The combination of photodiodes and electrodes therefore provides point-to-point stimulus of retinal bipolar cells, eliminating the need for an external camera and permitting object tracking INK-128 via saccadic eye movements. The device was trialed on 9 patients with retinitis pigmentosa (n=8) and cone-rod

dystrophy (n=1), resulting in light perception by 8 patients with one excluded due to complications during the implantation procedure ( Stingl et al., 2013). Functionally, the results were variable, with 7/8 patients able to localize a light source, 5/8 able to detect motion and grating acuity testing able to be performed in 6/8 recipients. The device was recently approved for marketing in the European Union (Retina Implant AG, 2014). Whilst Alpha IMS is wirelessly powered via a subdermal coil behind the ear that is tethered to the implant (Stingl et al., 2013), Chow et al. (2004) recently described an alternative photodiode-based array with 5000 stimulating elements that is powered by incident light.
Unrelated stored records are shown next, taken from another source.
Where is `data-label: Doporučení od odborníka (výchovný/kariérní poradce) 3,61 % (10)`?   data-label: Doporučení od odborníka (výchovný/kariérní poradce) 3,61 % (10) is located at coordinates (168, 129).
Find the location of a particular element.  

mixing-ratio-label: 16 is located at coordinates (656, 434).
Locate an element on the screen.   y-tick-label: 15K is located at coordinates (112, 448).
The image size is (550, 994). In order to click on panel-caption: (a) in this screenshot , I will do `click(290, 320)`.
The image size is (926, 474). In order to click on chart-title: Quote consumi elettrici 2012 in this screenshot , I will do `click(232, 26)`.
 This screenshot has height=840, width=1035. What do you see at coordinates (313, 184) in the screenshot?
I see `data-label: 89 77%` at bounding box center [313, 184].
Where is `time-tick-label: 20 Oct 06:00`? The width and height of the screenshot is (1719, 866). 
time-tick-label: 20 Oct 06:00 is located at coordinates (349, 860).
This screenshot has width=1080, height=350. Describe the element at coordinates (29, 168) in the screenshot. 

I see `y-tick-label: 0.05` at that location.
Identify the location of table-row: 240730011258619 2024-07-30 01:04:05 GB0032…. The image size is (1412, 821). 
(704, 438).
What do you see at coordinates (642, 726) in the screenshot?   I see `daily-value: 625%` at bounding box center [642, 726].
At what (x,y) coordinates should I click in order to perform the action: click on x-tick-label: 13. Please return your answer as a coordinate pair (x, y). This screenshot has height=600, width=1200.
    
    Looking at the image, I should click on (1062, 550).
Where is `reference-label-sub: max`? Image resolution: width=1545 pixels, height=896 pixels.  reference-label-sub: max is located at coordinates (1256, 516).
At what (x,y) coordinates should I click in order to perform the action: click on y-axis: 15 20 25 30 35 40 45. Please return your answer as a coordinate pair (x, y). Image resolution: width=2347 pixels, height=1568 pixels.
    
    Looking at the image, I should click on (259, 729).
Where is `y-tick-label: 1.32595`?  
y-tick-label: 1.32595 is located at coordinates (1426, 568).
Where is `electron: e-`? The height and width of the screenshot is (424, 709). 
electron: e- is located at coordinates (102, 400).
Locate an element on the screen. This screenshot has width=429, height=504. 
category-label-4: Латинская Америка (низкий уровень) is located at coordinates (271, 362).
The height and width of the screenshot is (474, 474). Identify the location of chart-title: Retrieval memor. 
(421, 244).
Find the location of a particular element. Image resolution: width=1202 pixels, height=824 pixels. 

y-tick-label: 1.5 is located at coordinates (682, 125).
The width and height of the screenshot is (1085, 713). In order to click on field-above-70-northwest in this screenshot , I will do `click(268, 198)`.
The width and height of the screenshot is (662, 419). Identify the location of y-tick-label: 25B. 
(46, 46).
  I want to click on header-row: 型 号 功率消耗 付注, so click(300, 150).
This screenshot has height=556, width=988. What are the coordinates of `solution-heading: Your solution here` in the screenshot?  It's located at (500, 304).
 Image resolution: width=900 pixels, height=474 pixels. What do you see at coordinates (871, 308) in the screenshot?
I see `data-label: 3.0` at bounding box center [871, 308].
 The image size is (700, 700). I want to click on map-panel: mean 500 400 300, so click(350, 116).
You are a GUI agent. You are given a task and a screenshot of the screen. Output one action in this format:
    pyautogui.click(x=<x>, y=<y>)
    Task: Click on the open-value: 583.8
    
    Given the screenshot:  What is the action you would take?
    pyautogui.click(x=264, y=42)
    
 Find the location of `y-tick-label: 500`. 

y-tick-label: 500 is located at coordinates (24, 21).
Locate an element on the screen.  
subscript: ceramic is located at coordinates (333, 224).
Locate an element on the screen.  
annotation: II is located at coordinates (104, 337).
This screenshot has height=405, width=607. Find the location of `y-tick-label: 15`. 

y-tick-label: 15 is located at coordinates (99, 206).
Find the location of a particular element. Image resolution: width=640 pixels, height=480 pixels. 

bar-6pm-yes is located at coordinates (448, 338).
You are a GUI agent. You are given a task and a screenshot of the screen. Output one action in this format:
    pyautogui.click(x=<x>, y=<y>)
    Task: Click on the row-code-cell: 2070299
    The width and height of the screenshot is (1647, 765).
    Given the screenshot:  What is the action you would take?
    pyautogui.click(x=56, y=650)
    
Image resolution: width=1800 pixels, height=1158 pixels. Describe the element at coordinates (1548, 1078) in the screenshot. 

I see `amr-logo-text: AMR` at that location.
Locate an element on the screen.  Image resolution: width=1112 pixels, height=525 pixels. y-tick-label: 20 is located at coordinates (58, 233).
This device, referred to by its developers as the “Artificial Silicon Retina” (ASR), has undergone limited clinical trials (Chow et al., 2010). Bionic Vision Australia is also developing a suprachoroidal retinal implant. In the popular press, the group recently reported on the first human implantation of a 24-electrode prototype device (Bionic Vision Australia, 2012), with development and testing of improved devices ongoing (Villalobos et al., 2013). Veraart et al. (1998) Nutlin-3a datasheet were the first to attempt electrical stimulation of the optic nerve as a basis upon which to develop a visual prosthesis. The method can be applied in blind patients with

surviving retinal ganglion cells and/or cAMP an intact optic nerve, and was initially trialed on a 59-year old female with retinitis pigmentosa (Veraart et al., 1998). After demonstrating that phosphenes could be reproducibly elicited at safe stimulation currents, the group developed a computational model that could predict the location and size of percepts as a function of stimulus parameters (Delbeke et al., 2003). With sufficient training, recipients could recognize and orient complex shapes (Brelen et al., 2005 and Veraart et al., 2003) and perform object localization, discrimination and grasping (Duret et al., 2006). Phosphenes could be elicited in all four visual field quadrants, although they were irregularly distributed and subtended a relatively narrow portion of the horizontal field (Delbeke et al., 2003). The surgical technique was relatively simple, with the first patient receiving an implant consisting of a four-electrode, non-penetrating silicon cuff implanted around the optic nerve, accessed via a pterional craniotomy and a trans-Sylvian approach (Veraart et al., 1998).